Question

Use the series expansions of $$e^{x}$$, $$\ln\left(1+x\right)$$ and $$\sin x$$ to expand the following functions as far as the fourth non-zero term. In each case state the values of $$x$$ for which the expansion is valid.
$$\ln\left(1-x\right)$$

Answer

**step1** Understanding the problem

The problem asks for the series expansion of the function $$\ln\left(1-x\right)$$ up to its fourth non-zero term. It also requires stating the values of $$x$$ for which this expansion is valid. We are instructed to use the known series expansion for $$\ln\left(1+x\right)$$.

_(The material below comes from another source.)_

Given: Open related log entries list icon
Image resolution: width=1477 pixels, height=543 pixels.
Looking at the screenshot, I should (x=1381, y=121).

Question1.step2 (Recalling the series expansion for $$\ln\left(1+x\right)$$)

The known Maclaurin series expansion for $$\ln\left(1+x\right)$$ is:
$$\ln\left(1+x\right) = x - \frac{x^2}{2} + \frac{x^3}{3} - \frac{x^4}{4} + \dots$$
This expansion is valid for values of $$x$$ in the interval $$-1 < x \le 1$$.

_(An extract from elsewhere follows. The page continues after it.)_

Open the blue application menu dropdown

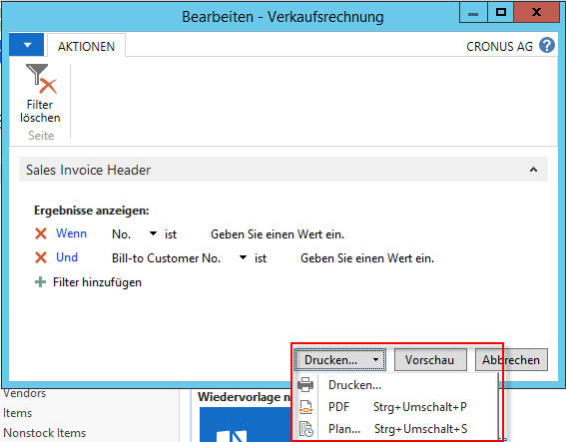26,45
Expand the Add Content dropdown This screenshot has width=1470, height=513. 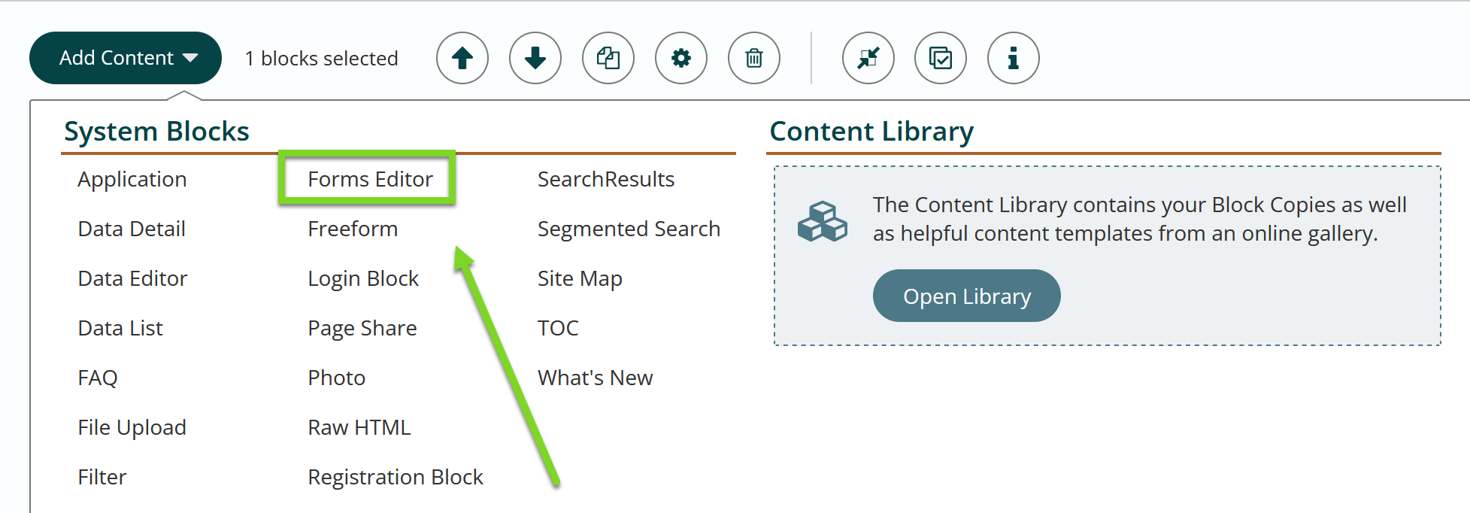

Question1.step3 (Deriving the series expansion for $$\ln\left(1-x\right)$$)

To find the series expansion for $$\ln\left(1-x\right)$$, we can substitute $$-x$$ for every $$x$$ in the series expansion of $$\ln\left(1+x\right)$$.
Let's replace $$x$$ with $$-x$$ in the expansion:
$$\ln\left(1+(-x)\right) = (-x) - \frac{(-x)^2}{2} + \frac{(-x)^3}{3} - \frac{(-x)^4}{4} + \dots$$
Now, we simplify each term:
The first term is $$-x$$.
The second term is $$-\frac{(-x)^2}{2} = -\frac{x^2}{2}$$ (since $$(-x)^2 = x^2$$).
The third term is $$-\frac{(-x)^3}{3} = -\frac{-x^3}{3} = -\frac{x^3}{3}$$ (since $$(-x)^3 = -x^3$$).
The fourth term is $$-\frac{(-x)^4}{4} = -\frac{x^4}{4}$$ (since $$(-x)^4 = x^4$$).
So, the series expansion for $$\ln\left(1-x\right)$$ becomes:
$$\ln\left(1-x\right) = -x - \frac{x^2}{2} - \frac{x^3}{3} - \frac{x^4}{4} - \dots$$

**step4** Identifying the fourth non-zero term

From the derived series, all terms shown are non-zero.
The first non-zero term is $$-x$$.
The second non-zero term is $$-\frac{x^2}{2}$$.
The third non-zero term is $$-\frac{x^3}{3}$$.
The fourth non-zero term is $$-\frac{x^4}{4}$$.
Therefore, the expansion of $$\ln\left(1-x\right)$$ as far as the fourth non-zero term is:
$$\ln\left(1-x\right) = -x - \frac{x^2}{2} - \frac{x^3}{3} - \frac{x^4}{4}$$.

**step5** Determining the validity of the expansion

The original series for $$\ln\left(1+x\right)$$ is valid for $$-1 < x \le 1$$.
Since we substituted $$-x$$ for $$x$$ in the series, the condition for validity for $$\ln\left(1-x\right)$$ is obtained by replacing $$x$$ with $$-x$$ in the original validity interval:
$$-1 < (-x) \le 1$$
To solve for $$x$$, we multiply all parts of the inequality by $$-1$$. When multiplying an inequality by a negative number, we must reverse the inequality signs:
$$(-1) \times (-1) > (-x) \times (-1) \ge 1 \times (-1)$$
$$1 > x \ge -1$$
Rewriting this inequality in the standard order (from smallest to largest value):
$$-1 \le x < 1$$
Thus, the expansion for $$\ln\left(1-x\right)$$ is valid for values of $$x$$ in the interval $$-1 \le x < 1$$.